=== Problem to solve ===
The answer is a stretch of the material below, returned exactly: the line containing "You are a computer-use agent. Viewport: 1456px width, 821px", the line containing "Given: Sort table by Description column", and all lines between.

=== Task input ===
::::
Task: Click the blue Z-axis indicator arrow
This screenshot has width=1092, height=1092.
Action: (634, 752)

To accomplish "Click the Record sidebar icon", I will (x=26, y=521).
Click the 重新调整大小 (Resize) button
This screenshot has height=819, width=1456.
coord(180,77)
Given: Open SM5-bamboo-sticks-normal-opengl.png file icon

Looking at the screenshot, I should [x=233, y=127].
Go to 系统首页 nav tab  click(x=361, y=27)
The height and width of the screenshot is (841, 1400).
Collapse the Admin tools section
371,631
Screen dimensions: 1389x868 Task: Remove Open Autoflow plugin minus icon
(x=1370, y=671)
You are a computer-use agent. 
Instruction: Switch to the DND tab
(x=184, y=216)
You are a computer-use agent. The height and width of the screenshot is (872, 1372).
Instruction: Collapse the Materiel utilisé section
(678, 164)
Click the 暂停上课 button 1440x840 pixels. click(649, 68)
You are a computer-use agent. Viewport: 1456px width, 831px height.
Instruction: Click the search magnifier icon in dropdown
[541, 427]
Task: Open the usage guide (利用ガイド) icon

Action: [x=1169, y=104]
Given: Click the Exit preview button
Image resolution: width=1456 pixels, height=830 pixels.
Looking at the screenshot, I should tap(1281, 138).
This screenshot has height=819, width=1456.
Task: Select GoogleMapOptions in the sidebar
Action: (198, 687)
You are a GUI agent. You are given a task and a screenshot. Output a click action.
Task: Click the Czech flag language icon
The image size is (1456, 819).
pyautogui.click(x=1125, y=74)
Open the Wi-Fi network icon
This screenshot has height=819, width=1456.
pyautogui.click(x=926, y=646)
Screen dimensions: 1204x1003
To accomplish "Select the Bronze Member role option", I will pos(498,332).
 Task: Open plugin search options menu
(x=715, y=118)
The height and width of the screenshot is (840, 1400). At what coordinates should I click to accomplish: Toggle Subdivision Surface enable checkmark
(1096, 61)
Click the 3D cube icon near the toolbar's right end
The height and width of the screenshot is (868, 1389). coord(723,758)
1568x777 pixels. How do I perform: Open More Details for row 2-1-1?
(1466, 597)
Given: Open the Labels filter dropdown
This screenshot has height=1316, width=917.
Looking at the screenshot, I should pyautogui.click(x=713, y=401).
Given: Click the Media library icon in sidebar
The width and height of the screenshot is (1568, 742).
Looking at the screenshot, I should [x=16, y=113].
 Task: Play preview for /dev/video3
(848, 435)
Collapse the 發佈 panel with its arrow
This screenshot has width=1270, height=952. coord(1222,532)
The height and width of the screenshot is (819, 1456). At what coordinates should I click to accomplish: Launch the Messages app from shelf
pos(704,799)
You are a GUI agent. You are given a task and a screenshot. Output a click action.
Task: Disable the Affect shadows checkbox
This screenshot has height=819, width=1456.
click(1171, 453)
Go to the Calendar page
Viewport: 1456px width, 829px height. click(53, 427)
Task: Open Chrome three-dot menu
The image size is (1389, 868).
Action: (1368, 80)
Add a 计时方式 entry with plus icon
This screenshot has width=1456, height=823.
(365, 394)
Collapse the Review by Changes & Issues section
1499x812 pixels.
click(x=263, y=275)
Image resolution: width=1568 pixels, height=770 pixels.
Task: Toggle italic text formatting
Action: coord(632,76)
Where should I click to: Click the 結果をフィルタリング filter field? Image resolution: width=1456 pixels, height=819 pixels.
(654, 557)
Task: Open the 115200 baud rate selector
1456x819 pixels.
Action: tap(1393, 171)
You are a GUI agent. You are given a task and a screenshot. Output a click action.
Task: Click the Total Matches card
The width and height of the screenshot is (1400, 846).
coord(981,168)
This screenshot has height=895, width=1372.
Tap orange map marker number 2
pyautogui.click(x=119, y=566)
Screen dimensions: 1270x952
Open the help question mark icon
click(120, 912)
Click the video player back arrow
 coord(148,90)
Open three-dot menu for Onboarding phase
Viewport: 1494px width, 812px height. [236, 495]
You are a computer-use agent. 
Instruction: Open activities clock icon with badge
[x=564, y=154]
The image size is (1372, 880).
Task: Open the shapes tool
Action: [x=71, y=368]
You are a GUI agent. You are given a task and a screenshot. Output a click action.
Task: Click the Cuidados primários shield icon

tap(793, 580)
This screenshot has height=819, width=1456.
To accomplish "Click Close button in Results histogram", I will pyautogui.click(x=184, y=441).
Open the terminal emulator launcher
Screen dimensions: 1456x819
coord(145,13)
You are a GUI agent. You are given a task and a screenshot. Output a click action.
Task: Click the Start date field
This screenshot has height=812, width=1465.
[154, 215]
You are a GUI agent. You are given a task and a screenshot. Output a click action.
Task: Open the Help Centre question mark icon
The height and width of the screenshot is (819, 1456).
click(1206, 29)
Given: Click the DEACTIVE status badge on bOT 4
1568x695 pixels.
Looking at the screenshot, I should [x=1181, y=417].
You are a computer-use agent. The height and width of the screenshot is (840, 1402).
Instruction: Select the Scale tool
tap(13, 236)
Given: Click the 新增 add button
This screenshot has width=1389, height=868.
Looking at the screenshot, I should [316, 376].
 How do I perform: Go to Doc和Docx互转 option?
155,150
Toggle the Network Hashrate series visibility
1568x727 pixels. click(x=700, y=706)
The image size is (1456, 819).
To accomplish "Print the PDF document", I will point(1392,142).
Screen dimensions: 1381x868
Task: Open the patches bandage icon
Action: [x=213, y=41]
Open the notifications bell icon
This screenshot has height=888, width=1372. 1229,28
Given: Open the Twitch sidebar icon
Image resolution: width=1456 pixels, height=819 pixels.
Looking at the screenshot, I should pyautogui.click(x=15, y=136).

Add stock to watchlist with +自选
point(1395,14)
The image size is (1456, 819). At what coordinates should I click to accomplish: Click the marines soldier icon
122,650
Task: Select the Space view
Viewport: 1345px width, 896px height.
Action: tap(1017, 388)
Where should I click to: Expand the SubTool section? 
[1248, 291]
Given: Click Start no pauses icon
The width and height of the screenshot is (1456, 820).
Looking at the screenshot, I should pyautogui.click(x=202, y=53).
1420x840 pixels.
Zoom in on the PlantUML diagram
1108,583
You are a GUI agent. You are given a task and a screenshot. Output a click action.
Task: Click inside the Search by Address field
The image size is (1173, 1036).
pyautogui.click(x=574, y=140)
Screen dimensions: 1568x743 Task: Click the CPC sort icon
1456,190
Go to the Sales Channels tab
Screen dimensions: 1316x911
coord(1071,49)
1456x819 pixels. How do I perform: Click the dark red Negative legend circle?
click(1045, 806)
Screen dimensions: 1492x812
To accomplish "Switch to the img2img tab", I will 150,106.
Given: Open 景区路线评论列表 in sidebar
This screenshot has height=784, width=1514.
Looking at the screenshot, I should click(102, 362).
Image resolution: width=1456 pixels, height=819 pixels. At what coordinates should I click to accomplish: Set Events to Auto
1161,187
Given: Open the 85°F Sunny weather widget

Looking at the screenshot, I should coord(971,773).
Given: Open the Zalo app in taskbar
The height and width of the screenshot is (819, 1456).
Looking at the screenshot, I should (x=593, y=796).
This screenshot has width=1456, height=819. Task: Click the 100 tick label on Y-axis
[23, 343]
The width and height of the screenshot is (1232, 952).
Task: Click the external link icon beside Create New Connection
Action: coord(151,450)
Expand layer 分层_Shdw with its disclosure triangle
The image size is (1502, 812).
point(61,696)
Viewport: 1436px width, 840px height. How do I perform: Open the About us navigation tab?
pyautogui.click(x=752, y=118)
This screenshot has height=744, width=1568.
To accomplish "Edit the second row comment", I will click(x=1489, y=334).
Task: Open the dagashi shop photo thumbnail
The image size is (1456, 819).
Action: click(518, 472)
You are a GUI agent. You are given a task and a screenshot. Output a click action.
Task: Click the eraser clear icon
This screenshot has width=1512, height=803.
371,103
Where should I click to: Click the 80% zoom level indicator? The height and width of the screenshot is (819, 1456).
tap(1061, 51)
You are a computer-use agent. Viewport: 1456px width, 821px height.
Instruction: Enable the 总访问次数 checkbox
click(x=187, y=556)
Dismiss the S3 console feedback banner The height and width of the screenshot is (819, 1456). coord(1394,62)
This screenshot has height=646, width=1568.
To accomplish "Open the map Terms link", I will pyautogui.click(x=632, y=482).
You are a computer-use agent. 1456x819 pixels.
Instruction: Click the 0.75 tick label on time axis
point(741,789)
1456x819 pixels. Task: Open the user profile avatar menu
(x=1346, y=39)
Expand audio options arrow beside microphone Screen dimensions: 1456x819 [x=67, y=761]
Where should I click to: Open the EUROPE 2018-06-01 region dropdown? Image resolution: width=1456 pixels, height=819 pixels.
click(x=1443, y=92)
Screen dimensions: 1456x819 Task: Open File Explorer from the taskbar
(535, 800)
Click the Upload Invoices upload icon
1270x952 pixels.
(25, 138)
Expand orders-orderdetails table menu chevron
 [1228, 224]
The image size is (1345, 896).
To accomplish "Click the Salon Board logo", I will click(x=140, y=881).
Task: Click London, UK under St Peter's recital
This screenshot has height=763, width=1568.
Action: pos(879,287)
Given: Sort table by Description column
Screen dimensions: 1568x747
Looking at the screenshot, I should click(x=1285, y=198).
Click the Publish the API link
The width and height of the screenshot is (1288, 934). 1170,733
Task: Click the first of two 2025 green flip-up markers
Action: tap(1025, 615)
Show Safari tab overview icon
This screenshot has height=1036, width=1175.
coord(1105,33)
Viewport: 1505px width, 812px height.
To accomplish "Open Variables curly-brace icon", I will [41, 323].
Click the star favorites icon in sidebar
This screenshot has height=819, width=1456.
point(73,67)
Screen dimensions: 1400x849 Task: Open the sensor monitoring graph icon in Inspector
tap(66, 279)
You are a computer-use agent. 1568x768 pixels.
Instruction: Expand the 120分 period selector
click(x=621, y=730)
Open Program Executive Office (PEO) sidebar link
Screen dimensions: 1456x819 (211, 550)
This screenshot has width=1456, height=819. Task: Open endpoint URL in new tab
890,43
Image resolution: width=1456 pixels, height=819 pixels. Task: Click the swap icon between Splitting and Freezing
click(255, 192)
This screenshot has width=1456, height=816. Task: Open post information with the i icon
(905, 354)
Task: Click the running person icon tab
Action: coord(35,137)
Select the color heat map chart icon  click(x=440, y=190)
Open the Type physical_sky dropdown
::::
=== Final answer ===
You are a computer-use agent. Viewport: 1456px width, 821px height.
Instruction: Enable the 总访问次数 checkbox
click(x=187, y=556)
Dismiss the S3 console feedback banner The height and width of the screenshot is (819, 1456). coord(1394,62)
This screenshot has height=646, width=1568.
To accomplish "Open the map Terms link", I will pyautogui.click(x=632, y=482).
You are a computer-use agent. 1456x819 pixels.
Instruction: Click the 0.75 tick label on time axis
point(741,789)
1456x819 pixels. Task: Open the user profile avatar menu
(x=1346, y=39)
Expand audio options arrow beside microphone Screen dimensions: 1456x819 [x=67, y=761]
Where should I click to: Open the EUROPE 2018-06-01 region dropdown? Image resolution: width=1456 pixels, height=819 pixels.
click(x=1443, y=92)
Screen dimensions: 1456x819 Task: Open File Explorer from the taskbar
(535, 800)
Click the Upload Invoices upload icon
1270x952 pixels.
(25, 138)
Expand orders-orderdetails table menu chevron
 [1228, 224]
The image size is (1345, 896).
To accomplish "Click the Salon Board logo", I will click(x=140, y=881).
Task: Click London, UK under St Peter's recital
This screenshot has height=763, width=1568.
Action: pos(879,287)
Given: Sort table by Description column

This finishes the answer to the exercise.